The next code snippet obtains an engine instance and registers a continuous query. The query returns the average price over all OrderEvent events that arrived in the last 30 seconds:

EPServiceProvider epService = EPServiceProviderManager.getDefaultProvider();
String expression = "select avg(price) from org.myapp.event.OrderEvent.win:time(30 sec)";
EPStatement statement = epService.getEPAdministrator().createEPL(expression);

Adding a Listener

Listeners are invoked by the engine in response to one or more events that change a statement's result set. Listeners implement the UpdateListener interface and act on EventBean instances as the next code snippet outlines:

public class MyListener implements UpdateListener {
    public void update(EventBean[] newEvents, EventBean[] oldEvents) {
        EventBean event = newEvents[0];
        System.out.println("avg=" + event.get("avg(price)"));
    }
}

By attaching the listener to the statement the engine provides the statement's results to the listener:

MyListener listener = new MyListener();
statement.addListener(listener);

Sending events

The runtime API accepts events for processing. As a statement's results change, the engine indicates the new results to listeners right when the events are processed by the engine.

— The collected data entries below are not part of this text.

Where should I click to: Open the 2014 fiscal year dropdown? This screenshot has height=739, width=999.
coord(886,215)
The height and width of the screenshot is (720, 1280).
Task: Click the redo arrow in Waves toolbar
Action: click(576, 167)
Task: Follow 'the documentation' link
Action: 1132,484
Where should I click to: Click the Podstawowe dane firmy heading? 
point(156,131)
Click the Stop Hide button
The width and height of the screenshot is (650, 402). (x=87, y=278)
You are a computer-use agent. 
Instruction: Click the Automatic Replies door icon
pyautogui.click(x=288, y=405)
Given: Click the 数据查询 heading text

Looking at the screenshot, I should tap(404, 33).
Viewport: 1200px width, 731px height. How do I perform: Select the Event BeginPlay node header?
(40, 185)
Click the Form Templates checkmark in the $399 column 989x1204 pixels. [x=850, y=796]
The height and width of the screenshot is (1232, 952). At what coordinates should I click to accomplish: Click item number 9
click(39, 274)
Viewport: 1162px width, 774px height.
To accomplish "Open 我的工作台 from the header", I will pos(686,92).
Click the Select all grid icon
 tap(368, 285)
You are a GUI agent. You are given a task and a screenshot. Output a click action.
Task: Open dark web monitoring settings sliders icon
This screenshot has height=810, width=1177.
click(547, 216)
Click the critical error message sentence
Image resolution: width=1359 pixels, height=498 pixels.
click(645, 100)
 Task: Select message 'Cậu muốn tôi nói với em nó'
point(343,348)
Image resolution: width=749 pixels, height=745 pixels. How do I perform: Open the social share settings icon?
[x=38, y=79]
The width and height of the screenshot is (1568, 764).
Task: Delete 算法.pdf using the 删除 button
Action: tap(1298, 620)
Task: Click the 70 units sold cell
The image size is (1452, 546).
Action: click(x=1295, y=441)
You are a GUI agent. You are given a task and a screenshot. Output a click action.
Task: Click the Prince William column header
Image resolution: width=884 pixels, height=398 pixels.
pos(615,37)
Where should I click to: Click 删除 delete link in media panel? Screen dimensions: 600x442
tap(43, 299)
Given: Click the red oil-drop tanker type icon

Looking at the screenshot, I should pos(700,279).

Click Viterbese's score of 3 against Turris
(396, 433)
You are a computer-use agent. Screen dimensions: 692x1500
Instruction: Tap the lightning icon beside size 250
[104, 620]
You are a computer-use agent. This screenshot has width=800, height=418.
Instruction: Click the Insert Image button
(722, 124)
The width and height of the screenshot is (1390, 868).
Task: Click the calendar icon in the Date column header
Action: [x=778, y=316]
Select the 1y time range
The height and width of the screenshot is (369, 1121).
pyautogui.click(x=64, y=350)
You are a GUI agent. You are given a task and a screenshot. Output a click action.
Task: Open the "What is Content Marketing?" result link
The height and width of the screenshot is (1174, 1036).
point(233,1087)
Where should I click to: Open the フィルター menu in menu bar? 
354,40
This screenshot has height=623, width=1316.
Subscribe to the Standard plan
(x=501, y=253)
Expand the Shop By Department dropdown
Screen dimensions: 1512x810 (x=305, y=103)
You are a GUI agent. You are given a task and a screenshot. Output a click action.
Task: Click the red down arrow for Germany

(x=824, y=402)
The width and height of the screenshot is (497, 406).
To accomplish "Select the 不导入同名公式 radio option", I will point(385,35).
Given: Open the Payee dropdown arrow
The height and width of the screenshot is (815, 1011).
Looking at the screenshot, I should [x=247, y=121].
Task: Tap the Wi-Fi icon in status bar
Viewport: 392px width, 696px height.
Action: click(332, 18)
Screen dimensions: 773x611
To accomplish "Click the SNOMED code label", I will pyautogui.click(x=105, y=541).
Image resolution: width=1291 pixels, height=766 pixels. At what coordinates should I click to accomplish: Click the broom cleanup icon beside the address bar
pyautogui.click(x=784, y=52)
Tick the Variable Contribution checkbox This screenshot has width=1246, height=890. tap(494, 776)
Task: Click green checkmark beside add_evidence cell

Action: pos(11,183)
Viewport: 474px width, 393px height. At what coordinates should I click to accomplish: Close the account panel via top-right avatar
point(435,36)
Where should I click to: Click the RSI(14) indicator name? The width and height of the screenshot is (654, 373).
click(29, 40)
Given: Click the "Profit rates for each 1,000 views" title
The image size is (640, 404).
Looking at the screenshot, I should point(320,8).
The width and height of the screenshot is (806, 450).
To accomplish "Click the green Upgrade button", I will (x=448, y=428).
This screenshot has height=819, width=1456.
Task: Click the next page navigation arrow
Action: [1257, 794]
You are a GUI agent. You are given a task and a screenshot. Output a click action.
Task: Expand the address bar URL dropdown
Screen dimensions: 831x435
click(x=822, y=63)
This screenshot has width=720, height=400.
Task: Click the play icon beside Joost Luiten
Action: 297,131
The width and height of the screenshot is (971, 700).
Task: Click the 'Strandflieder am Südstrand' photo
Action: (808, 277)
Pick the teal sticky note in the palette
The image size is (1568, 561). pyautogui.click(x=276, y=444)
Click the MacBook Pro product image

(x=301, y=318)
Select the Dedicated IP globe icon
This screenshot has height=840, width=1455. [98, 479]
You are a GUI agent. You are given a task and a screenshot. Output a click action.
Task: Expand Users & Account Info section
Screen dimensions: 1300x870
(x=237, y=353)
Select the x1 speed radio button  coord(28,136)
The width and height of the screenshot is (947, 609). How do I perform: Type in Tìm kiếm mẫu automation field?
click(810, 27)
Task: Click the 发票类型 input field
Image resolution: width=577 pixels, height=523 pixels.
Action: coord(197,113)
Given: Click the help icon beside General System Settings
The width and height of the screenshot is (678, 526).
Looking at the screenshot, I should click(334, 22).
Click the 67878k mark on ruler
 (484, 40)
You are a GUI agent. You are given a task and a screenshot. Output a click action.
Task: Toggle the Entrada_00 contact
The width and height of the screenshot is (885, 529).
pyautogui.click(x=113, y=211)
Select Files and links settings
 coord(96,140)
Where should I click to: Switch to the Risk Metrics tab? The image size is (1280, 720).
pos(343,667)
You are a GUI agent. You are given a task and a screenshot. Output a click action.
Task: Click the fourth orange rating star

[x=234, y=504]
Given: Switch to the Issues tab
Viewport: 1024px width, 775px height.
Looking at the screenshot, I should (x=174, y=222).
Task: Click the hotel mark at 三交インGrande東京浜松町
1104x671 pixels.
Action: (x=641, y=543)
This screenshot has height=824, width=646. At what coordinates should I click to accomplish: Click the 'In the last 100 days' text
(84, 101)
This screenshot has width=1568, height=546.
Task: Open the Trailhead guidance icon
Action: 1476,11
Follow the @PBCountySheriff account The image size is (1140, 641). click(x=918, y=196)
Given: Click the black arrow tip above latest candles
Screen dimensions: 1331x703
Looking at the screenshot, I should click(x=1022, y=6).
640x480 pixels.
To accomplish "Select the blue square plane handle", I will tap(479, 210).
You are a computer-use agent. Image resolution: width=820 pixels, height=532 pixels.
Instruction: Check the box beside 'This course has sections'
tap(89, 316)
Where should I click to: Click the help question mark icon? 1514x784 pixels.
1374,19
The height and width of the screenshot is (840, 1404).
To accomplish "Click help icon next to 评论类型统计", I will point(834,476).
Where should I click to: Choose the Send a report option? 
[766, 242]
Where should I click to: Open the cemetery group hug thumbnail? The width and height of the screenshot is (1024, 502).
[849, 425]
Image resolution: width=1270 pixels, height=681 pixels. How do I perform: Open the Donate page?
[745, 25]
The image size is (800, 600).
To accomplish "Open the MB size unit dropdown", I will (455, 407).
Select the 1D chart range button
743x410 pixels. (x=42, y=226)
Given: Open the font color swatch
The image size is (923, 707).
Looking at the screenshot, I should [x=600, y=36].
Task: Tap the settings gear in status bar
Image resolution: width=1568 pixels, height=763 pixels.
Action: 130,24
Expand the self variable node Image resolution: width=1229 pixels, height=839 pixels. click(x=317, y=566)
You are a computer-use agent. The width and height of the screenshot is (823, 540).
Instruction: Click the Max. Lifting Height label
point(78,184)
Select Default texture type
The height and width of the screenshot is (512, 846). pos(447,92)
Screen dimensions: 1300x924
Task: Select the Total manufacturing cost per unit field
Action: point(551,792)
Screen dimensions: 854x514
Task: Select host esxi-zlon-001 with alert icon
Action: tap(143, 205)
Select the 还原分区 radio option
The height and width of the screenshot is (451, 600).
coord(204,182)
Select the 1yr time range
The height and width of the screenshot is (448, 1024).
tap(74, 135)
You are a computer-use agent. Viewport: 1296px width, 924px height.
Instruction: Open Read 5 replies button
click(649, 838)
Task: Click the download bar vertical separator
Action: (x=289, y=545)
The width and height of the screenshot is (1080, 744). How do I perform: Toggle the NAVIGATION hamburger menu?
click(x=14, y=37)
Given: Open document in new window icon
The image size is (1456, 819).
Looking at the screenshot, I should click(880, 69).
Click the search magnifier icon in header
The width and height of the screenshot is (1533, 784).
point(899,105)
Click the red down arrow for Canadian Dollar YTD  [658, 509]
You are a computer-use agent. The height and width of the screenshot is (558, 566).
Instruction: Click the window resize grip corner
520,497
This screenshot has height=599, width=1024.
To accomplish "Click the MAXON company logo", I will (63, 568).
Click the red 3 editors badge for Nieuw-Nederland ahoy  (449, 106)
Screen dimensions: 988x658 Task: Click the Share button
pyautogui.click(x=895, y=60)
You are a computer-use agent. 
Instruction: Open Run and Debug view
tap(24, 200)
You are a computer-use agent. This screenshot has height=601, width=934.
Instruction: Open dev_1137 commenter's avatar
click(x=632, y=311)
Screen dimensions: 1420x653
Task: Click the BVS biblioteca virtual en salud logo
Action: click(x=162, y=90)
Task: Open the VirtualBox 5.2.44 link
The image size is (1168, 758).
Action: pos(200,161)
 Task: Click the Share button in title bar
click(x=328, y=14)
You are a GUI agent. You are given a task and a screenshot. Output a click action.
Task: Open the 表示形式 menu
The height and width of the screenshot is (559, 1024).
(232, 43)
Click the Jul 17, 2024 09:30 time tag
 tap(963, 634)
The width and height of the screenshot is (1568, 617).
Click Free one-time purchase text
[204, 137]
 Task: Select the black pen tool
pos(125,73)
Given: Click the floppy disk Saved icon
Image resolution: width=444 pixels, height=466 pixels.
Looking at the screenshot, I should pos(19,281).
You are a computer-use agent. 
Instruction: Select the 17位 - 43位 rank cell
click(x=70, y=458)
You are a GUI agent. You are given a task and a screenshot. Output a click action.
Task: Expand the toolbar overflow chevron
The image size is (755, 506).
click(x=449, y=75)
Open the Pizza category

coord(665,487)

Sending events is straightforward as well:

OrderEvent event = new OrderEvent("shirt", 74.50);
epService.getEPRuntime().sendEvent(event);

Configuration

Esper runs out of the box and no configuration is required. However configuration can help make statements more readable and provides the opportunity to plug-in extensions and to configure relational database access.

One useful configuration item specifies Java package names from which to take event classes.

This snippet of using the configuration API makes the Java package of the OrderEvent class known to an engine instance:

Configuration config = new Configuration();
config.addEventTypeAutoAlias("org.myapp.event");
EPServiceProvider epService = EPServiceProviderManager.getDefaultProvider(config);

In order to query the OrderEvent events, we can now remove the package name from the statement:

String epl = "select avg(price) from OrderEvent.win:time(30 sec)";EPStatement statement = epService.getEPAdministrator().createEPL(epl);

 

 

 

 

Tutorial

Introduction

Esper is an Event Stream Processing (ESP) and event correlation engine (CEP, Complex Event Processing). Targeted to real-time Event Driven Architectures (EDA), Esper is capable of triggering custom actions written as Plain Old Java Objects (POJO) when event conditions occur among event streams. It is designed for high-volume event correlation where millions of events coming in would make it impossible to store them all to later query them using classical database architecture.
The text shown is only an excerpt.